Material:
>>>>

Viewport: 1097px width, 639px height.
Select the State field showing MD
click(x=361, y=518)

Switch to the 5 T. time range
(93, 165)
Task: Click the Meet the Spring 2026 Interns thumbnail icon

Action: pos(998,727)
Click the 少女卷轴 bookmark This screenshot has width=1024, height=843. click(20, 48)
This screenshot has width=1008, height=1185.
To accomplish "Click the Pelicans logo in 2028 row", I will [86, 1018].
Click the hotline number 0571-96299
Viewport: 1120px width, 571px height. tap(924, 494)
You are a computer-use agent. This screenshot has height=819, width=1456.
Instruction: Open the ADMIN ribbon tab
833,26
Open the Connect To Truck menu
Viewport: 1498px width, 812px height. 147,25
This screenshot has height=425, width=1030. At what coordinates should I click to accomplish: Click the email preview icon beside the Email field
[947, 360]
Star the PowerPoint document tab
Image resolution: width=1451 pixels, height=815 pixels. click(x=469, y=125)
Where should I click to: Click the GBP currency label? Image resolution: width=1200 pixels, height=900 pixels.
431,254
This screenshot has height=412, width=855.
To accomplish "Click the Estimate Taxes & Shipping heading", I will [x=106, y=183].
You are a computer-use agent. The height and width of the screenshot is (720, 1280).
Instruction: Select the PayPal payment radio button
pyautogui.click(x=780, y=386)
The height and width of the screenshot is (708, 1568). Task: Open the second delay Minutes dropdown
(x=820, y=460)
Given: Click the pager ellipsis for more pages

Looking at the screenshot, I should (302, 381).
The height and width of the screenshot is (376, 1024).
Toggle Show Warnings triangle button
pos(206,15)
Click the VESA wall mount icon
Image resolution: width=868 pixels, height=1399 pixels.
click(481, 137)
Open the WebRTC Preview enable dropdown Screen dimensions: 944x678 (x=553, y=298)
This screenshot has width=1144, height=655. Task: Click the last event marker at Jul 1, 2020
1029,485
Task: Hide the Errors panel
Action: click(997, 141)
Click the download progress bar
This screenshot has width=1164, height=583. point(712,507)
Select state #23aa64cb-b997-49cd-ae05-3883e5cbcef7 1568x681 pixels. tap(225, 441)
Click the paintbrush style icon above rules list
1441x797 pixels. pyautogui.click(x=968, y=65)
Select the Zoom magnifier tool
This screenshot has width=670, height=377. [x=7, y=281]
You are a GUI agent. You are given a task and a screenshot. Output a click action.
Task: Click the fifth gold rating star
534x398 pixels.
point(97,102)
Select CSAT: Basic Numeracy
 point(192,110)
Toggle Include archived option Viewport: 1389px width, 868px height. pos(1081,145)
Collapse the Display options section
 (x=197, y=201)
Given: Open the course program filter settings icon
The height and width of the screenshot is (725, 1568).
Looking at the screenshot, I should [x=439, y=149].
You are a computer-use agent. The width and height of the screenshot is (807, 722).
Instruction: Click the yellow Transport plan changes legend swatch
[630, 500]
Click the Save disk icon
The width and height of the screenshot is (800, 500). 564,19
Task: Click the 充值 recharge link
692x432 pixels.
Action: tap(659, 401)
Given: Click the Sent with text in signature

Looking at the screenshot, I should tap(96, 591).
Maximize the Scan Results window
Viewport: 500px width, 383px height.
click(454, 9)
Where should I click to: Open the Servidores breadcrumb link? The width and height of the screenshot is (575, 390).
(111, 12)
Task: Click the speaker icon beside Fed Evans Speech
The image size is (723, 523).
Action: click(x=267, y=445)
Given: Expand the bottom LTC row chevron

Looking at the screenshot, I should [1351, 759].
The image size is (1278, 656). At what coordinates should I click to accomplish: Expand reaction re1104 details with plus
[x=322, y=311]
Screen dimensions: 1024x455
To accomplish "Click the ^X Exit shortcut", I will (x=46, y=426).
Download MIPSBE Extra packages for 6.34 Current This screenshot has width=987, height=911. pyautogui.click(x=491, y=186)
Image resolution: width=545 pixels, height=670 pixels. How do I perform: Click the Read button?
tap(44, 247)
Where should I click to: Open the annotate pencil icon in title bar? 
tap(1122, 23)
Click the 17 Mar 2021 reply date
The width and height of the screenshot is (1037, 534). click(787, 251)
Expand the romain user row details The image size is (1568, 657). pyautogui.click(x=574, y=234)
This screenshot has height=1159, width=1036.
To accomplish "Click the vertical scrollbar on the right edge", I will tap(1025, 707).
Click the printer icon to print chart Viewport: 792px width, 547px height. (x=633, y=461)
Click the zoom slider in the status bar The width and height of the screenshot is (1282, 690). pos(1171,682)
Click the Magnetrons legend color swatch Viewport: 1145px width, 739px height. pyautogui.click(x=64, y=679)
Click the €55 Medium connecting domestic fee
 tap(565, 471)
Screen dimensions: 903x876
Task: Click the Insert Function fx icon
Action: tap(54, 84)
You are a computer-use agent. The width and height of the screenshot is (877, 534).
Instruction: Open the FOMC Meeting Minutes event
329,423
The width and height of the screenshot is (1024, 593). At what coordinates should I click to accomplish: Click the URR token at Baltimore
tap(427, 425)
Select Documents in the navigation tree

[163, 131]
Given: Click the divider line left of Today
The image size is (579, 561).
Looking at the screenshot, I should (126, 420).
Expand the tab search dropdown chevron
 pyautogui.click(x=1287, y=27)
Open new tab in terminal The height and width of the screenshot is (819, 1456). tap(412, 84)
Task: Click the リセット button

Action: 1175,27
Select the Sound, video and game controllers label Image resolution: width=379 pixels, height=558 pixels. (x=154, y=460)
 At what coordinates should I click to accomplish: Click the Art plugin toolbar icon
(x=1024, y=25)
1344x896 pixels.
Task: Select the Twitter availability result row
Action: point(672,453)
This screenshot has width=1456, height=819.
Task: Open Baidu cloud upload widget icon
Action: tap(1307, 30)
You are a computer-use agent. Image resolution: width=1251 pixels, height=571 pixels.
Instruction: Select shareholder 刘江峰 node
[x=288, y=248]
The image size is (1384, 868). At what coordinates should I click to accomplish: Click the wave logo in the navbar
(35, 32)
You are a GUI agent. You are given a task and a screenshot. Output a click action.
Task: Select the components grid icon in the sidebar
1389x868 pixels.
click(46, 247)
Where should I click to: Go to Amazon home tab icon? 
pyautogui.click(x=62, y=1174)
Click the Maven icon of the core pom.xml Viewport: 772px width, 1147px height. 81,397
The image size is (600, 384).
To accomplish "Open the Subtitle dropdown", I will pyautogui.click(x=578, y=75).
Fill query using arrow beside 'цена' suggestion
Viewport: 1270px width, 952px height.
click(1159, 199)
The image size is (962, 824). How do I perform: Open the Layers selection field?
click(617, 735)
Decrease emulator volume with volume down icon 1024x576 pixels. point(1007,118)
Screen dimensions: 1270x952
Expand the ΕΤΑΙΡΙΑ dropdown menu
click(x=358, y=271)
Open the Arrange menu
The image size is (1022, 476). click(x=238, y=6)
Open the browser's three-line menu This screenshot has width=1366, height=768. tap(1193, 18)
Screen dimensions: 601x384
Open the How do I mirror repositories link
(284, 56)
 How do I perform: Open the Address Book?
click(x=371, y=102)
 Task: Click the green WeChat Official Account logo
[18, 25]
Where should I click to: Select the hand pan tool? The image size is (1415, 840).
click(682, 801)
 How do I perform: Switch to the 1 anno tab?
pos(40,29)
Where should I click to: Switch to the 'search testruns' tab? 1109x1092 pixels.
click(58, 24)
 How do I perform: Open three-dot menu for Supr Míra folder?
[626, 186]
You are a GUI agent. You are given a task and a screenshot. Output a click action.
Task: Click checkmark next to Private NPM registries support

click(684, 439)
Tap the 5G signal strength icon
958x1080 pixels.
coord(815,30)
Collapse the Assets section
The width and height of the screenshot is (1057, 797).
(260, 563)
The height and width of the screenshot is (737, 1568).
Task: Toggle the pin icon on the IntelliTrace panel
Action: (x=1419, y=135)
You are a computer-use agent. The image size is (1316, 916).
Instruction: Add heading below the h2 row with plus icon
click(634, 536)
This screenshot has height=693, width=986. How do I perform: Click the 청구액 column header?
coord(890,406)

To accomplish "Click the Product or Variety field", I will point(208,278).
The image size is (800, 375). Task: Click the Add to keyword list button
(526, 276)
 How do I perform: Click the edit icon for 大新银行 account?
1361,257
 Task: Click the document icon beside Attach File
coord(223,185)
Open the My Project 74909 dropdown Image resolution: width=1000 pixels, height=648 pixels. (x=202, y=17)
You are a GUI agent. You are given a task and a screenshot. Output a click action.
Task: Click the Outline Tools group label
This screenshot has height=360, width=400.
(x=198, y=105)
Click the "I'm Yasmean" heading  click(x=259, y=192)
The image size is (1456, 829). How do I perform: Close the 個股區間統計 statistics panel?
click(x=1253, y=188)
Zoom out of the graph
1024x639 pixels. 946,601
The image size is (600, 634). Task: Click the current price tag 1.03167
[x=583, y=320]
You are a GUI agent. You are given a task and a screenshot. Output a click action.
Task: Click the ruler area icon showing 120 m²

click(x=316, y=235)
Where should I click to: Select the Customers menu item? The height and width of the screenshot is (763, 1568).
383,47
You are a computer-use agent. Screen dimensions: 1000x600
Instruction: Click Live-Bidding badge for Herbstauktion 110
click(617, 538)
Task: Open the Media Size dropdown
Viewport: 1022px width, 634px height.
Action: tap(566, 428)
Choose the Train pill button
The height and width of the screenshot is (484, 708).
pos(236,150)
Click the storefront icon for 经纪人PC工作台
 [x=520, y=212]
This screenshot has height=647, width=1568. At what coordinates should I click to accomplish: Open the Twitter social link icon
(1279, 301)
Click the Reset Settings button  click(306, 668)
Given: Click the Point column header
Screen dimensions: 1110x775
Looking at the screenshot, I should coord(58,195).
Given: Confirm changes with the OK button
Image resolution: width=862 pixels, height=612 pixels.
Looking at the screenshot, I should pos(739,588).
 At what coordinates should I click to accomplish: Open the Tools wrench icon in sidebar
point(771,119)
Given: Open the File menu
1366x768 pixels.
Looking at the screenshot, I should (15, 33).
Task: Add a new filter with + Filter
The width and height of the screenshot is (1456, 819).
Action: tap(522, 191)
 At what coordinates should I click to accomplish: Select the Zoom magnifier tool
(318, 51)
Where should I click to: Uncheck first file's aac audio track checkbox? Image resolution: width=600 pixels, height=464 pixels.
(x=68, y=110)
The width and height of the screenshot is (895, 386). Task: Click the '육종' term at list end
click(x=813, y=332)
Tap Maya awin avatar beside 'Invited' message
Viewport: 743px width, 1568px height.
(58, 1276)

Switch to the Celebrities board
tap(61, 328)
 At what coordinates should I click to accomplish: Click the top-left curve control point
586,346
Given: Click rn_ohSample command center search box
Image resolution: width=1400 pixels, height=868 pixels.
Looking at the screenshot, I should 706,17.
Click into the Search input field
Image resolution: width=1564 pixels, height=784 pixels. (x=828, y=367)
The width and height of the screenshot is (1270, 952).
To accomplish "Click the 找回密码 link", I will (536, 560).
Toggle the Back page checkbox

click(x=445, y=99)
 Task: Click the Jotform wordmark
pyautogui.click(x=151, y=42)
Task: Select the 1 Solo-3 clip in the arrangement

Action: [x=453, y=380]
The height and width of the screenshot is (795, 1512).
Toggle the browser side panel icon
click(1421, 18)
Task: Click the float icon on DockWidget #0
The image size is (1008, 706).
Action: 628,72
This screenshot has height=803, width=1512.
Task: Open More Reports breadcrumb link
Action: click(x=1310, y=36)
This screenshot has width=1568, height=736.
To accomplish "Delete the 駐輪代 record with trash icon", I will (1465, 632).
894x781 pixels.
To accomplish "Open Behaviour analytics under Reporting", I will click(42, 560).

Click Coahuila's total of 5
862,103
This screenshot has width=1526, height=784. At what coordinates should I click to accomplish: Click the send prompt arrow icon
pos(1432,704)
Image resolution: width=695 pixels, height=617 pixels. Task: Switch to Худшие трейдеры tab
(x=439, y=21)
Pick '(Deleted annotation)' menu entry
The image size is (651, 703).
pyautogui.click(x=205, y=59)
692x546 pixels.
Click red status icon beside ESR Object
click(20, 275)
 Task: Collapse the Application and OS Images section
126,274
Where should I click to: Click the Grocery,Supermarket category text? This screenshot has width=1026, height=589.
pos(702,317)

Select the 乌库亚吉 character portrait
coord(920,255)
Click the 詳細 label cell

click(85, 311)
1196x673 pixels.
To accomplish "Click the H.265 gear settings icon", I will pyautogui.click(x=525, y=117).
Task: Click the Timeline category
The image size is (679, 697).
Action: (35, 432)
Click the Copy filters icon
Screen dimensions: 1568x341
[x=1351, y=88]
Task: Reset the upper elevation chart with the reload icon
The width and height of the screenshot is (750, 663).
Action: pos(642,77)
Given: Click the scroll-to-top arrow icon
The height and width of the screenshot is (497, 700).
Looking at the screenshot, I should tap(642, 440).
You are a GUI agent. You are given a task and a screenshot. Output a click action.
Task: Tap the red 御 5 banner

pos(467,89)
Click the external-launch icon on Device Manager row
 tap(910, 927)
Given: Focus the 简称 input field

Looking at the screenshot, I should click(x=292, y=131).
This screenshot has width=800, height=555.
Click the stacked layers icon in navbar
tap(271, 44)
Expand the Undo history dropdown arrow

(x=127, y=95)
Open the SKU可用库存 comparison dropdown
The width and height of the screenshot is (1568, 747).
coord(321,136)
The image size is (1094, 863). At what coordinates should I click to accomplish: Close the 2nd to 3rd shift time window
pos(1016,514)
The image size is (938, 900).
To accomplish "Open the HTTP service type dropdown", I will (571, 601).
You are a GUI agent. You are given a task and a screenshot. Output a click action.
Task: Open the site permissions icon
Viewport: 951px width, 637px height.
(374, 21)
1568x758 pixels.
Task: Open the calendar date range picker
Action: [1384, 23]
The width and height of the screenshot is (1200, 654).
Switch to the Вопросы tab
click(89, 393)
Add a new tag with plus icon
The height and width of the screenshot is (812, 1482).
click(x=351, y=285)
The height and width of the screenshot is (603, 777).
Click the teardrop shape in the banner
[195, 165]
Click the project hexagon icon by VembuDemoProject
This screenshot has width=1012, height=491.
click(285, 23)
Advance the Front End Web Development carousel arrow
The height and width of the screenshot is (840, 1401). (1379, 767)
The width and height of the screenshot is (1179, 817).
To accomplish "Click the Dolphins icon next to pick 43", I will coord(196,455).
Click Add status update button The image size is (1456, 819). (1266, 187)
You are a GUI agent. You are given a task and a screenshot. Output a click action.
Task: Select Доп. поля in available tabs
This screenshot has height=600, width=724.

<<<<

Requirements:
Reproduce the data verbatim, beginning at the line that contains "Given: Focus the 简称 input field" and ending after the line that contains "click(x=351, y=285)".

Solved problem:
Given: Focus the 简称 input field

Looking at the screenshot, I should click(x=292, y=131).
This screenshot has width=800, height=555.
Click the stacked layers icon in navbar
tap(271, 44)
Expand the Undo history dropdown arrow

(x=127, y=95)
Open the SKU可用库存 comparison dropdown
The width and height of the screenshot is (1568, 747).
coord(321,136)
The image size is (1094, 863). At what coordinates should I click to accomplish: Close the 2nd to 3rd shift time window
pos(1016,514)
The image size is (938, 900).
To accomplish "Open the HTTP service type dropdown", I will (571, 601).
You are a GUI agent. You are given a task and a screenshot. Output a click action.
Task: Open the site permissions icon
Viewport: 951px width, 637px height.
(374, 21)
1568x758 pixels.
Task: Open the calendar date range picker
Action: [1384, 23]
The width and height of the screenshot is (1200, 654).
Switch to the Вопросы tab
click(89, 393)
Add a new tag with plus icon
The height and width of the screenshot is (812, 1482).
click(x=351, y=285)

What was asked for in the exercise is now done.